Equalization will be effected.
Let's hear it for the free market! If the government had to develop this technology themselves it would have never happened.
""We'll scan a person with one of these things and tell what
they're actually thinking.""
Very scary shit. WTF
""We'll scan a person with one of these things and tell what
they're actually thinking.""
Very scary shit. WTF
Yeah, just don't accidentally point it at a middle school or you'll
probably have to be committed afterward :)
Let's hear it for the free market! If the government had to
develop this technology themselves it would have never
happened.
That's one of those 5 percenters ;-)
"We'll scan a person with one of these things and tell what
they're actually thinking."
My mother? Let me tell you about my mother...
"We'll scan a person with one of these things and tell what
they're actually thinking."
And in my case it would, "Who are those idiots skulking around the
outside of my home while I am jogging on the treadmill"?
"And 10 years from now, the technology will be much smarter.
We'll scan a person with one of these things and tell what they're
actually thinking."
I don't understand the mindset of a person that actually
wants to develop such a monstrous device. And I
hope I never do.
"I don't understand the mindset of a person that actually wants
to develop such a monstrous device. And I hope I never do."
9/11 9/11 9/11!!!!
Damn, I hope my college's campus security doesn't ever get ahold
of one of these things.
Just one more tool to find out who had been blazing in the dorm
showers...
I don't understand the mindset of a person that actually
wants to develop such a monstrous device. And I hope I never
do.
Why do you hate America?
We'll scan a person with one of these things and tell what
they're actually thinking.
"Who is that? Aaaah I bet it's those guys from the government come
to scan my thoughts. Fucking bastards! You go to hell! You go to
hell and you die!
Just watched Enemy of the State again last night... a libertarian classic. When two goons are first questioning Will Smith one of the guys in the surveillance vans notes "unusual stress in his voice." Not that these guys were looking for probable cause, but I hope that no court ever accepts such BS. Having never been stopped by a cop, or even talked to one (on duty), I'd find it inherently stressful.
There are hundreds of reason's a person's heartbeat can be
elevated. Tachycardia can be caused by nicotine use, some
anti-depressants, any number of prescription stimulants, OTC
weight-loss drugs, anxiety about whatever is going on in a person's
life, getting laid or the anticipation thereof, watching a close
football game,or tachycardia could just be normal for a given
person. Right now, I'm fighting the flu. My heart rate is
borderline tachycardic as I sit here at my desk.

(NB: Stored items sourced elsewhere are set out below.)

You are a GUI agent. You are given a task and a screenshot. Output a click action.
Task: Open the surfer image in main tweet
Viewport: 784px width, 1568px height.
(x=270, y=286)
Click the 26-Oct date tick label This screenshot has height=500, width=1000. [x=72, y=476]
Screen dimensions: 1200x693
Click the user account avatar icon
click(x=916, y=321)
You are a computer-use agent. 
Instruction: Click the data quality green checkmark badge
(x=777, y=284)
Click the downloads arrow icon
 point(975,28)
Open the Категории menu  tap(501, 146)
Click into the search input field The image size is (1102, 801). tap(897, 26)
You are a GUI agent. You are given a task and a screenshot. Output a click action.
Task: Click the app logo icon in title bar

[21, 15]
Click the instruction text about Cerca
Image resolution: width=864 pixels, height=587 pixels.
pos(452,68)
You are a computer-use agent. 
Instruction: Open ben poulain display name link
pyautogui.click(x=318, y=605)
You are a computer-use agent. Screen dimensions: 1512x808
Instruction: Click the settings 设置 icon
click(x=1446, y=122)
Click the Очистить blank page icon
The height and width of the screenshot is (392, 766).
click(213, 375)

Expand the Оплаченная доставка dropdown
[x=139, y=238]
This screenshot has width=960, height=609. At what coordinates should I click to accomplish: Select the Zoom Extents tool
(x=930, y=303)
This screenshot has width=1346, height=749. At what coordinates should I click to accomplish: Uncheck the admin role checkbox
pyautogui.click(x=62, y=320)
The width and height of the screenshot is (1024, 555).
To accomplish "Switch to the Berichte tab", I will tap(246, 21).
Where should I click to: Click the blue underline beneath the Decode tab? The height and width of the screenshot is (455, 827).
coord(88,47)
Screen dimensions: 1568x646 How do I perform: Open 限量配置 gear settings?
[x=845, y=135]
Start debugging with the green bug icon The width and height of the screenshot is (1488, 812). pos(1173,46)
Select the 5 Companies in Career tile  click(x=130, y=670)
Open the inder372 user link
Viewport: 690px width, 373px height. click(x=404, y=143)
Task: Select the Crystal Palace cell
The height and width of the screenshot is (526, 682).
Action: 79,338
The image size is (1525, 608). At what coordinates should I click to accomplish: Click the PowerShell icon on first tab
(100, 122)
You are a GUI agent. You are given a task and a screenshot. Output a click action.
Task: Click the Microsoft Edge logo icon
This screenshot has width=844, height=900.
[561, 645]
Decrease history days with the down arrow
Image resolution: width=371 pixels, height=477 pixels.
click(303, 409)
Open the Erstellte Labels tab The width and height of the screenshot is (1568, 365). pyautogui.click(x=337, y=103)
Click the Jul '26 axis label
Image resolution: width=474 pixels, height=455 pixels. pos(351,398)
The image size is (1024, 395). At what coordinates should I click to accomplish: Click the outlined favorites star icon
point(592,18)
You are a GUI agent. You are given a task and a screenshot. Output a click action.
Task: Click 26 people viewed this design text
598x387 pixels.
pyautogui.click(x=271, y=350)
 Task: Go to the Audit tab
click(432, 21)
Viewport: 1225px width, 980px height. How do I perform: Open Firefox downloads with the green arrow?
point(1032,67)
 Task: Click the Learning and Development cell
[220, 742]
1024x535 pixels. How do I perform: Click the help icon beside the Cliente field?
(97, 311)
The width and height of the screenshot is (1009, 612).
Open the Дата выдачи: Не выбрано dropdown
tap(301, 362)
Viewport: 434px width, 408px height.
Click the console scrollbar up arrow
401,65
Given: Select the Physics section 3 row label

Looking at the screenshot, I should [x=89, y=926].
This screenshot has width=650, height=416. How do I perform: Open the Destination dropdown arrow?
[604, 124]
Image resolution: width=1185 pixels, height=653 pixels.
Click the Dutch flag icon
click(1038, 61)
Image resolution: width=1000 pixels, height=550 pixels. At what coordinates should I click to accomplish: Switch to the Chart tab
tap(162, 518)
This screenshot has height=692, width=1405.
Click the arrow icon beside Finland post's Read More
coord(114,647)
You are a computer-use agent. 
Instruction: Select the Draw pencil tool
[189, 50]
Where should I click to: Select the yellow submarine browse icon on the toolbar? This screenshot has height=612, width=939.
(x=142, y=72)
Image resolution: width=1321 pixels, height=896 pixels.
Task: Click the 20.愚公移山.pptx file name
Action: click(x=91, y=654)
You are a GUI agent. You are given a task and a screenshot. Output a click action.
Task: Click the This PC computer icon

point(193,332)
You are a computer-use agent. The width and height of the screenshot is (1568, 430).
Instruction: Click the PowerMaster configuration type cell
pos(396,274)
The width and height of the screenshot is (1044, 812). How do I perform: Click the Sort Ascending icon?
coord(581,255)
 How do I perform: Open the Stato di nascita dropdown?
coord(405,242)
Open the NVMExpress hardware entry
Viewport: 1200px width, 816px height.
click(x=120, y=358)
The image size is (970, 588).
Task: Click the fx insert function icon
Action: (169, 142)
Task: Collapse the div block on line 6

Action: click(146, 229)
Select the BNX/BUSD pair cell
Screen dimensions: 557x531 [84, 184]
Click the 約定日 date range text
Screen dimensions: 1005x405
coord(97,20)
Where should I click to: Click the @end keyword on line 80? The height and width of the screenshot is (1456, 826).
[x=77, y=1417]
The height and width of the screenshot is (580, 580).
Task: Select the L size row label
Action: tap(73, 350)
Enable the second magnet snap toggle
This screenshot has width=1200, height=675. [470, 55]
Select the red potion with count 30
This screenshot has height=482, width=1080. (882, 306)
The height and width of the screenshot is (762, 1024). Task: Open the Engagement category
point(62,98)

If a person knows SWAT is outside their house, their heart rate
will be elevated no matter what.
Do these people ever think about what they say?
The problem is that civil libertarians are fighing the last war. The whole idea of the separation between intelligence assets and law enforcement that came out of the 1970s is obsolete. Restricting the use of intelligence assets for law enforcement is meaningless now because open source technology is so good. Back in the day, this kind of gee wiz technology just wasn't available outside of intelligence circles so the wall actually did some good. Now, any police department in the country can go out and hire a team of CIA or military trained intelligence analyists and turn them loose with open source information and this kind of gee wiz gadgetry and effectively run an intelligence operation on the Ameircan people and do so perfectly within the law. Civil libetarians spend their time getting wrapped up on programs like the NSA phone monitoriing and provisions of the Patriot act that affect maybe 100 people a year and meanwhile the local police department is doing things never dreamed of 20 years ago. It is a real problem.
What do you want to bet that the first time they try to use
this, they're going to end up busting the door down to find some
guy wanking off to internet porn?
The number of false positives will be in the millions....
Fyador,
I stand corrected it is not "the" problem but "a" problem. I don't
think many civil libertarians are that smart on this issue to be
honest.
Vee vill measure your respirashun venn you are gangbanged by
twenty horny cub scouts.
zat vould raize her heart rate. und zee government vould be able to
burst in.
ooh. I zaid "burst". sounds like "borst", vhich is dutch for
"snuggle pillowz".
[dashes off]
John,
Are you seriously saying the ACLU and other civil liberties groups
aren't involved in cases involving searches, entries, and arrests
by local police?
joe,
That's like trying to read someone's text by counting the
number of letters and capital letters.
Ooh, that guy used 4% more Vs than average! That must mean he wants
to sleep with my wife!
Considering some of the things cryptographers can do with just
letter distribution, dont be so sure about that.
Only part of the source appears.